What is required — Would you copy only the lines below, beginning with the one that contains "This screenshot has width=335, height=201." and running through the last entry line?
Data provided START
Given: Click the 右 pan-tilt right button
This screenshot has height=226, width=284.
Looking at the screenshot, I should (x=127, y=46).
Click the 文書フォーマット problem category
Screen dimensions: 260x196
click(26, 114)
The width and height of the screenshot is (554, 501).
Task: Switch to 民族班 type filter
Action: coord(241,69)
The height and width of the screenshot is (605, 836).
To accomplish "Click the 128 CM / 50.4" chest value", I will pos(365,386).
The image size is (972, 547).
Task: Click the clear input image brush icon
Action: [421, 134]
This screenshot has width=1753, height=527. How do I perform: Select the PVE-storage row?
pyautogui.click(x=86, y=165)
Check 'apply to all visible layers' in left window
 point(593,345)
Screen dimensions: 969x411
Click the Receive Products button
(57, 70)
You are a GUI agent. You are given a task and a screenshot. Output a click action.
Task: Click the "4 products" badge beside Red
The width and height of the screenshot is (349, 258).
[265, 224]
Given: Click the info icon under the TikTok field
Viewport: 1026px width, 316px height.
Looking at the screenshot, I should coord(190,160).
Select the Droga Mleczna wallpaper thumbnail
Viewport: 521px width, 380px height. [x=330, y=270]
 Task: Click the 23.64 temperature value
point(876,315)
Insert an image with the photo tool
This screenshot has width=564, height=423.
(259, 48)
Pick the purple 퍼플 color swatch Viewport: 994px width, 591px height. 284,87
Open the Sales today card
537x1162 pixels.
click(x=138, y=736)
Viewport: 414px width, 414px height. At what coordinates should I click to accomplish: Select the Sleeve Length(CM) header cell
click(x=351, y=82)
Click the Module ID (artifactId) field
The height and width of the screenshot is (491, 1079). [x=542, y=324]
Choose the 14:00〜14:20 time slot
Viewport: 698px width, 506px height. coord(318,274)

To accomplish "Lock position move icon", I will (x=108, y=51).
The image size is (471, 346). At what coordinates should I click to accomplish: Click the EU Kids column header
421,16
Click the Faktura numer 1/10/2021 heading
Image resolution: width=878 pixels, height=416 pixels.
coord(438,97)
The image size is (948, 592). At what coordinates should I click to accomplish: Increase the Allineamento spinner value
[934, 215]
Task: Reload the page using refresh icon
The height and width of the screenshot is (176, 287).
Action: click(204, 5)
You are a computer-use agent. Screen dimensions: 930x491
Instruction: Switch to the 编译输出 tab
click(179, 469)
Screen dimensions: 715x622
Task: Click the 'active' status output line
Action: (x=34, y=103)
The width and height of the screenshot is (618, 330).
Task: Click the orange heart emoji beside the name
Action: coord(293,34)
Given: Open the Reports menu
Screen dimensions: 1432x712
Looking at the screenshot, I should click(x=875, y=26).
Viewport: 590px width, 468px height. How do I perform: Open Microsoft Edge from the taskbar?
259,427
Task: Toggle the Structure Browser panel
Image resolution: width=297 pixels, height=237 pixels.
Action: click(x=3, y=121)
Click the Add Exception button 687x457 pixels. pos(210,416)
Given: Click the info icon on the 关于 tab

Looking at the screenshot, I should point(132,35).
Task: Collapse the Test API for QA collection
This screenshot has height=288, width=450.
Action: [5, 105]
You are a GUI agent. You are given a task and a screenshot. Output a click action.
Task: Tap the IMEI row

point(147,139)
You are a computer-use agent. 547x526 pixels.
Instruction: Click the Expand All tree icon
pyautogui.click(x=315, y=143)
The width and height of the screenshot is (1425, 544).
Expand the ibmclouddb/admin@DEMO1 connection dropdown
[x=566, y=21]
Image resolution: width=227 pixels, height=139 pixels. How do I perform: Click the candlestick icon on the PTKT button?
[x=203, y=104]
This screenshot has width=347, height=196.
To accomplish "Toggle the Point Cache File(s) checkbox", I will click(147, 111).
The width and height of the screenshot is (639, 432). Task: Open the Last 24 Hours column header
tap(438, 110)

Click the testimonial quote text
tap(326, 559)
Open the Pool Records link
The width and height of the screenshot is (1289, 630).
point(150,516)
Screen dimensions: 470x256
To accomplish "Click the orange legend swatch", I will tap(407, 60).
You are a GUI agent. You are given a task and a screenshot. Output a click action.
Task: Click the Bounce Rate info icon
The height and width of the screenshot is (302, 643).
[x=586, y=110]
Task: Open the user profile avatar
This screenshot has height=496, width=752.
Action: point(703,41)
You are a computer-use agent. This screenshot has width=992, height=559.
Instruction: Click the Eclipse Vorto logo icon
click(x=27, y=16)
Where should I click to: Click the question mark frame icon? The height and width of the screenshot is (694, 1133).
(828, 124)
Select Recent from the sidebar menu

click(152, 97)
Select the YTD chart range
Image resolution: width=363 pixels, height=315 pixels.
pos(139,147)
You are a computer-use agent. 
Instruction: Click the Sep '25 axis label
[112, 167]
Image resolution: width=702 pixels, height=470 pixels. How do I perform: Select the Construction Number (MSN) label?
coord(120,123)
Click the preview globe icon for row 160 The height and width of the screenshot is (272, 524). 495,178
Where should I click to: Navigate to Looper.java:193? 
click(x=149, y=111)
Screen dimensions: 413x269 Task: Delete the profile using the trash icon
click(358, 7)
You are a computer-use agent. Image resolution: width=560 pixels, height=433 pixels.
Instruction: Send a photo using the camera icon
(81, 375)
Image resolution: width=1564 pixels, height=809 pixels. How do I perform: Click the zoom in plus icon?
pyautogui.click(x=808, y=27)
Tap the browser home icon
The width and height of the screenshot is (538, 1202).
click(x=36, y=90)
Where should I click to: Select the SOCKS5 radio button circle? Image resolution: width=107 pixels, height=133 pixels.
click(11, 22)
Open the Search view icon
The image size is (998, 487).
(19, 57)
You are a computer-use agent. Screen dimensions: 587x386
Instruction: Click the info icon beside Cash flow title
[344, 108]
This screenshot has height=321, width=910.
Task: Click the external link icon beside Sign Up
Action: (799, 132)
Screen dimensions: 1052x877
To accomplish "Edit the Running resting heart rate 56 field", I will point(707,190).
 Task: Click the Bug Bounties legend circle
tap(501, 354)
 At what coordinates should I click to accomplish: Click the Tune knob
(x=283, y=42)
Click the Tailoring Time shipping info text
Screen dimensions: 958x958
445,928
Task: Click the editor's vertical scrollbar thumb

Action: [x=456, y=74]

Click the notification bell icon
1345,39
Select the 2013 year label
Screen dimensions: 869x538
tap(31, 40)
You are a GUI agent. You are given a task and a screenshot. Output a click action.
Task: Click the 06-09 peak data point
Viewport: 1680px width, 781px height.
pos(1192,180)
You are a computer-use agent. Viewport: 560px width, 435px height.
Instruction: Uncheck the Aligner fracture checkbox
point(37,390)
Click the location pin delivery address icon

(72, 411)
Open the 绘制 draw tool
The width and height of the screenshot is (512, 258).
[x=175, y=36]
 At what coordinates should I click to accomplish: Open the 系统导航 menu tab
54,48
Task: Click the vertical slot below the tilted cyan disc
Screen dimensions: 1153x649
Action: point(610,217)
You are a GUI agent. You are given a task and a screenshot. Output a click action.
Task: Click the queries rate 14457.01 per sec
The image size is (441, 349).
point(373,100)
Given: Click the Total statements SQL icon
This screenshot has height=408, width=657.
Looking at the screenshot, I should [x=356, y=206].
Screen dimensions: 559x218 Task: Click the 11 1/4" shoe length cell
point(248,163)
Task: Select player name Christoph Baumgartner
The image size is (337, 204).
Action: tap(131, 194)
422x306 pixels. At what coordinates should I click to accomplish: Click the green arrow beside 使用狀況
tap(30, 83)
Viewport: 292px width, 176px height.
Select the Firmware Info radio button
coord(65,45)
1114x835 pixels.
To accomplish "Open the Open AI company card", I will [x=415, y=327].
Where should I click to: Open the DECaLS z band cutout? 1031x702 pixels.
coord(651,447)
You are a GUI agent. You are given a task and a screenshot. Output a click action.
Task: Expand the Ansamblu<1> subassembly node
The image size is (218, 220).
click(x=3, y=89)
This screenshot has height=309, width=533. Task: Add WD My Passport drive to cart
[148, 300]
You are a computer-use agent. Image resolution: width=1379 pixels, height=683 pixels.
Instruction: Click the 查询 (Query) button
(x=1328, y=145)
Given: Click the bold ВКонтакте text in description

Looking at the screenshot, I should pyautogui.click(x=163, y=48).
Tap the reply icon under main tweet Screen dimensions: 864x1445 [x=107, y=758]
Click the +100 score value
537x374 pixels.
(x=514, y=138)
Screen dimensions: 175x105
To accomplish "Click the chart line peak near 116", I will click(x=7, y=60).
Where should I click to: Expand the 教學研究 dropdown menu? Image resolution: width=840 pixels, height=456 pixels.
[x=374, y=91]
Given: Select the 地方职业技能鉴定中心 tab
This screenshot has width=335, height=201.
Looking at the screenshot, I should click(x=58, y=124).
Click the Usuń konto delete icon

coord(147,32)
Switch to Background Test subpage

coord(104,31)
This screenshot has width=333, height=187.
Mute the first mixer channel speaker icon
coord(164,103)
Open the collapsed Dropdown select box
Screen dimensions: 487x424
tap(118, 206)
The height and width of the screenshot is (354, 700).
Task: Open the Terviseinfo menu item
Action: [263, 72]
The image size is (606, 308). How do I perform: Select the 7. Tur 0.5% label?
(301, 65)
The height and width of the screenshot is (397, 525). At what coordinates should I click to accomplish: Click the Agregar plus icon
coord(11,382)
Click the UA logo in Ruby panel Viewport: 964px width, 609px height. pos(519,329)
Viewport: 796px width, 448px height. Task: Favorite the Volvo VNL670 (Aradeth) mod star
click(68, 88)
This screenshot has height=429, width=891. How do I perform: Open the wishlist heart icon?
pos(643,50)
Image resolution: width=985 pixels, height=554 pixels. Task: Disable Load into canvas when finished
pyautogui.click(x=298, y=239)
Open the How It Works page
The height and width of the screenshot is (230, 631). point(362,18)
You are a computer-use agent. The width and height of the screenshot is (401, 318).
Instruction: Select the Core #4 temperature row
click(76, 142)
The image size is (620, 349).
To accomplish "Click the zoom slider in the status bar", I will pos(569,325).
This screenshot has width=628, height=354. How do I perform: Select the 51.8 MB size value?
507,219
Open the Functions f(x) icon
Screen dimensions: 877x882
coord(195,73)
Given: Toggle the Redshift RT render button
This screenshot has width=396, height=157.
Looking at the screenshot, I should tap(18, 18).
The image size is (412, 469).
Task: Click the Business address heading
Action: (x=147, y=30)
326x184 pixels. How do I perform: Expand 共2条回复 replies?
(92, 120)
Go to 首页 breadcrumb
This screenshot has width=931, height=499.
Data provided END
Response to this exercise —
This screenshot has width=335, height=201.
Looking at the screenshot, I should click(x=58, y=124).
Click the Usuń konto delete icon

coord(147,32)
Switch to Background Test subpage

coord(104,31)
This screenshot has width=333, height=187.
Mute the first mixer channel speaker icon
coord(164,103)
Open the collapsed Dropdown select box
Screen dimensions: 487x424
tap(118, 206)
The height and width of the screenshot is (354, 700).
Task: Open the Terviseinfo menu item
Action: [263, 72]
The image size is (606, 308). How do I perform: Select the 7. Tur 0.5% label?
(301, 65)
The height and width of the screenshot is (397, 525). At what coordinates should I click to accomplish: Click the Agregar plus icon
coord(11,382)
Click the UA logo in Ruby panel Viewport: 964px width, 609px height. pos(519,329)
Viewport: 796px width, 448px height. Task: Favorite the Volvo VNL670 (Aradeth) mod star
click(68, 88)
This screenshot has height=429, width=891. How do I perform: Open the wishlist heart icon?
pos(643,50)
Image resolution: width=985 pixels, height=554 pixels. Task: Disable Load into canvas when finished
pyautogui.click(x=298, y=239)
Open the How It Works page
The height and width of the screenshot is (230, 631). point(362,18)
You are a computer-use agent. The width and height of the screenshot is (401, 318).
Instruction: Select the Core #4 temperature row
click(76, 142)
The image size is (620, 349).
To accomplish "Click the zoom slider in the status bar", I will pos(569,325).
This screenshot has width=628, height=354. How do I perform: Select the 51.8 MB size value?
507,219
Open the Functions f(x) icon
Screen dimensions: 877x882
coord(195,73)
Given: Toggle the Redshift RT render button
This screenshot has width=396, height=157.
Looking at the screenshot, I should tap(18, 18).
The image size is (412, 469).
Task: Click the Business address heading
Action: (x=147, y=30)
326x184 pixels. How do I perform: Expand 共2条回复 replies?
(92, 120)
Go to 首页 breadcrumb
This screenshot has width=931, height=499.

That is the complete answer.